The U.S. is planning to allow select Sunni rebel groups in Syria to radio in requests for American airstrikes against Islamic State targets, The Wall Street Journal reported.

Kurdish forces inside Iraq already have the means of calling for U.S. airstrikes which aided them in liberating Kobani from ISIS.

The fighting inside Syria is more complicated, because Sunni rebels there are also battling the Assad regime which is backed by Shiite Iran and Hezbollah.

Kurdish forces called in airstrikes against fixed ISIS positions inside Iraq. In the Syrian theater, rebels would likely need support against harder-to-hit moving targets, the Journal reported.

The Obama administration has been pressed by some Republicans in Congress to ramp up support for so-called moderate Syrian rebels.

The U.S. has plans to start training up to 3,000 fighters, beginning as early as March, in Jordan and Turkey. It is these forces which, outfitted with machine gun-mounted pickup trucks and GPS communications gear, would be authorized to call for B-1B bombers to launch airstrikes against ISIS. The planes can target moving objects as small as motorcycles, the Journal reported.

The resupply of these forces, paying their salaries, and access to continued airstrikes would be contingent on them remaining faithful to the mission as defined by the United States, officials told the Journal.

The CIA has been clandestinely training some Sunni forces, providing trusted gunmen with antitank weapons. The administration still has to decide whether to provide similar sophisticated arms to the new forces.

U.S. military experts do not expect that these forces will ever outnumber Islamic State fighters or Assad's army. That is why Washington wants them to have advanced training and be backed up by U.S. warplanes, the Journal reported.

Pentagon strategists believe that for airpower to have its intended effect, the U.S. needs to have friendly forces on the ground, the Journal reported.

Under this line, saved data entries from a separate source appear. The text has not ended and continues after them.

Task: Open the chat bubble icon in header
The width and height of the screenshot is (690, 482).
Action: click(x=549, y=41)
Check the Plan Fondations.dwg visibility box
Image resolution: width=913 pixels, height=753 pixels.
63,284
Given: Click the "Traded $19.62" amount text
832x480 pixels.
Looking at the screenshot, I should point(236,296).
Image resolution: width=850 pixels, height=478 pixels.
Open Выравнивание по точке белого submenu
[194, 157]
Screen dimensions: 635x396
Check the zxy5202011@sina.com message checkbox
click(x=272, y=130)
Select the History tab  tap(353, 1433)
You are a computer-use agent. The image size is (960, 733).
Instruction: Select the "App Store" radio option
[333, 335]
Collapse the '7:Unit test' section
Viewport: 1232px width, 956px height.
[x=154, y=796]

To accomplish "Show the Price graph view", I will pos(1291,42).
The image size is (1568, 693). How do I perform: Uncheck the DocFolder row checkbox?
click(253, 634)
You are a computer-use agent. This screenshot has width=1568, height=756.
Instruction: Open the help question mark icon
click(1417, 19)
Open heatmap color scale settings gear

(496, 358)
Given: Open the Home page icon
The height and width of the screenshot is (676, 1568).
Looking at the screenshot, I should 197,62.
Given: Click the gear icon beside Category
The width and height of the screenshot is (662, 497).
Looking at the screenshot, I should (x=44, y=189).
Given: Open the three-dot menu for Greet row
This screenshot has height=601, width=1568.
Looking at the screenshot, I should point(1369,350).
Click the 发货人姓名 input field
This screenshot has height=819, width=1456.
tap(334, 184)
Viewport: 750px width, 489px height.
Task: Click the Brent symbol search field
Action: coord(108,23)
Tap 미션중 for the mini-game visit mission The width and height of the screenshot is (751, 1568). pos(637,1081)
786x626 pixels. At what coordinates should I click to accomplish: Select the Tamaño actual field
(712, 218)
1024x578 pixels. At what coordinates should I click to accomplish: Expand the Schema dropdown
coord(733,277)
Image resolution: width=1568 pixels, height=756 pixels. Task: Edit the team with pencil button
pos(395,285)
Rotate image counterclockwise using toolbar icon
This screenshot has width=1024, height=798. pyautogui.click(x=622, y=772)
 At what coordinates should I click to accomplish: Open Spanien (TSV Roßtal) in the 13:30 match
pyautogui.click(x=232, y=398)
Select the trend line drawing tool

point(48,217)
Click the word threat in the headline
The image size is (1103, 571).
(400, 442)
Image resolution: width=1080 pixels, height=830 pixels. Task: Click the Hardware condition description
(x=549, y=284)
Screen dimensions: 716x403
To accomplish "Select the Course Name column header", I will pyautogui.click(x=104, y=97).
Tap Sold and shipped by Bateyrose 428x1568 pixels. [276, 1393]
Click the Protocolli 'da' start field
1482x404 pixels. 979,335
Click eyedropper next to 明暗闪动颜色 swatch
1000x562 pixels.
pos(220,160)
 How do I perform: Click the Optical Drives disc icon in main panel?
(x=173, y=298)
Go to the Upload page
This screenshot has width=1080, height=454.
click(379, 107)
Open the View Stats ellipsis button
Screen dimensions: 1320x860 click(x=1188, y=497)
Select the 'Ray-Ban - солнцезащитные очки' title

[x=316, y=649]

It is not clear what would happen if U.S.-trained forces asked for airstrikes against Assad's troops.

Sens. John McCain, R-Arizona, and Sen. Lindsey Graham, R-South Carolina, are among lawmakers who want the U.S. to make the skies over Syria safe from Assad's air threat.

One view is that failure to target Assad's forces and only take on ISIS could empower Shiite extremists backed by Iran and Hezbollah.

The opposing position is that the U.S. is not at war with Syria and that now is not the time to rupture the anti-ISIS coalition. Going after Assad could also expose U.S. forces in the region to attacks from Shiite forces loyal to Tehran, the Journal reported.

Meanwhile, Syria said it would consider halting aerial bombing in Aleppo against jihadi forces in the rebel-held western area of the city, Sky News reported.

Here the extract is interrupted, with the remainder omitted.